Inclusion Criteria

Inclusion Criteria

- Patients age >18 with relapsed or refractory acute myeloid leukemia by WHO criteria
are eligible for dose levels 1 and 2. Patients age >18 and ≤ 70 with relapsed or
refractory acute myeloid leukemia by WHO criteria are eligible for dose levels 3
through 6. Patients with secondary AML are eligible

- If the patient has co-morbid medical illness, life expectancy attributed to this must
be greater than 6 months

- Eastern Cooperative Oncology Group (ECOG) performance status <2

- Patients must have adequate organ function as defined below:

- total bilirubin <2.0mg/dL or ≤1.5 ULN(institutional upper limit of normal)

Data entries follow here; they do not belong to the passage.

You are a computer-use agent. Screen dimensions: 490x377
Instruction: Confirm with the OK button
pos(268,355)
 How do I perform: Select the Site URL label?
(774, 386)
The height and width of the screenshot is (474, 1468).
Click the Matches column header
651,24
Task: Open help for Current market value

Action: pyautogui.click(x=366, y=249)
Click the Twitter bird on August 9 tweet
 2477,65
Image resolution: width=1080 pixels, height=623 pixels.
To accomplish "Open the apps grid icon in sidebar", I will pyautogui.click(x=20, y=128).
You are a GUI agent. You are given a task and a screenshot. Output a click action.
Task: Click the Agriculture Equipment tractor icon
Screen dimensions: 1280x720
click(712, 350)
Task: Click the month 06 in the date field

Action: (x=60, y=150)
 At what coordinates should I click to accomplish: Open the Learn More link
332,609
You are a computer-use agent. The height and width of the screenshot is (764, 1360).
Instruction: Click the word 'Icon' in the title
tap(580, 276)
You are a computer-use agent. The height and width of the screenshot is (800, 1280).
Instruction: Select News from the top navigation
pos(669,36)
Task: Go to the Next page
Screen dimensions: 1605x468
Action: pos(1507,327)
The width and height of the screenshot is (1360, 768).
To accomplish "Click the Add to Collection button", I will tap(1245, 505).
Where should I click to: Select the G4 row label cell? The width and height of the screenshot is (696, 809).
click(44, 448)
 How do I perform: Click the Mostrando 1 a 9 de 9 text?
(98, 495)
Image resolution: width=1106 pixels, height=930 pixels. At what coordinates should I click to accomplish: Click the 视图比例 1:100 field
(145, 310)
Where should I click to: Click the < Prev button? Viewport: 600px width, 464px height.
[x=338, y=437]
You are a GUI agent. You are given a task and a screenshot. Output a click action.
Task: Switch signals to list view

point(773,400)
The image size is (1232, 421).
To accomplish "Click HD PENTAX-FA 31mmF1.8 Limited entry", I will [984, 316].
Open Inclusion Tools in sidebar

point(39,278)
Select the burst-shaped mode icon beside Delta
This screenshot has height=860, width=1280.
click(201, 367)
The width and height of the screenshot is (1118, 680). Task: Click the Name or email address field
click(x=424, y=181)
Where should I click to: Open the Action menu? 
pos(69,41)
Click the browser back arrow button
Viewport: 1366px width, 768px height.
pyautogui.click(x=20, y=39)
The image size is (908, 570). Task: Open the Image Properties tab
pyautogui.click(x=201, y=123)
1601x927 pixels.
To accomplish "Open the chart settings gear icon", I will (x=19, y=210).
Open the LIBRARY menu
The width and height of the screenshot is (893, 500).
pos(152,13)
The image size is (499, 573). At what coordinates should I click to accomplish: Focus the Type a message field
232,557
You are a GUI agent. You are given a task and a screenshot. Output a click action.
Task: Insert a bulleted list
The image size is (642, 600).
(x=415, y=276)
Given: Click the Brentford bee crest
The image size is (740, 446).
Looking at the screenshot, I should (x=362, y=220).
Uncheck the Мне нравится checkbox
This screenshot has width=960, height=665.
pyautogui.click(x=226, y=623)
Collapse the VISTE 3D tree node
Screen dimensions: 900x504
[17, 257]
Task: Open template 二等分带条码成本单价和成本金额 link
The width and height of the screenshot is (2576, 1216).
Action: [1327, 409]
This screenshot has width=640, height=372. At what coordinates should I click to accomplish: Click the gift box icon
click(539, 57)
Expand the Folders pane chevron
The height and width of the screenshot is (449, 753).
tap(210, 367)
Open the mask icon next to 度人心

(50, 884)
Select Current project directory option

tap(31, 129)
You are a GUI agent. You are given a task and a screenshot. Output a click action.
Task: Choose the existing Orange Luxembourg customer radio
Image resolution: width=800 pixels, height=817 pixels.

- AST(aspartate aminotransferase)(SGOT)/ALT(Alanine aminotransferase) (SGPT) <2.5
X institutional ULN

- creatinine <1.7 mg /dL

- Women of child-bearing potential and men must agree to use adequate contraception
(hormonal or barrier method of birth control; abstinence) prior to study entry and
for the duration of study participation. If the patient does not agree, the patient
is not eligible. Should a woman become pregnant or suspect she is pregnant while
participating in this study, she should inform her treating physician immediately

- Ability to understand and willingness to sign the written informed consent document

- Patients must have recovered from the toxicity of prior therapy to less than Grade 2

- Patients status post prior hematopoietic stem cell transplantation are eligible

Exclusion criteria

- Patients who have had chemotherapy or radiotherapy within 2 weeks (6 weeks for
nitrosoureas or mitomycin C) prior to entering the study. Hydroxyurea may be
administered until initiation of treatment on the study

- Patients receiving any other investigational agents or patients that have received
other investigational agents within 14 days of enrollment

- Patients with active central nervous system disease or with granulocytic sarcoma as
sole site of disease

- Patients with a history of allergic reactions attributed to compounds of similar
chemical or biologic composition to midostaurin, bortezomib, mitoxantrone, etoposide
or cytarabine that are not easily managed. Patient has a hypersensitivity to
bortezomib, boron, or mannitol.

- Uncontrolled intercurrent illness including, but not limited to, symptomatic
congestive heart failure, unstable angina pectoris, serious cardiac arrhythmia, or
psychiatric illness/social situations that would limit compliance with study
requirements. As infection is a common feature of AML, patients with active infection
are permitted to enroll provided that the infection is under control. Myocardial
infarction within 6 months prior to enrollment or has New York Heart Association
(NYHA) Class III or IV heart failure, uncontrolled angina, uncontrolled hypertension,
severe uncontrolled ventricular arrhythmias, or electrocardiographic evidence of
acute ischemia or active conduction system abnormalities. Prior to study entry, any
ECG abnormality at screening has to be documented by the investigator as not
medically relevant.

- Ejection fraction <50%

- Patients with serious medical or psychiatric illness likely to interfere with
participation in this clinical study.

- Pregnant women or women who are breastfeeding are excluded from this study.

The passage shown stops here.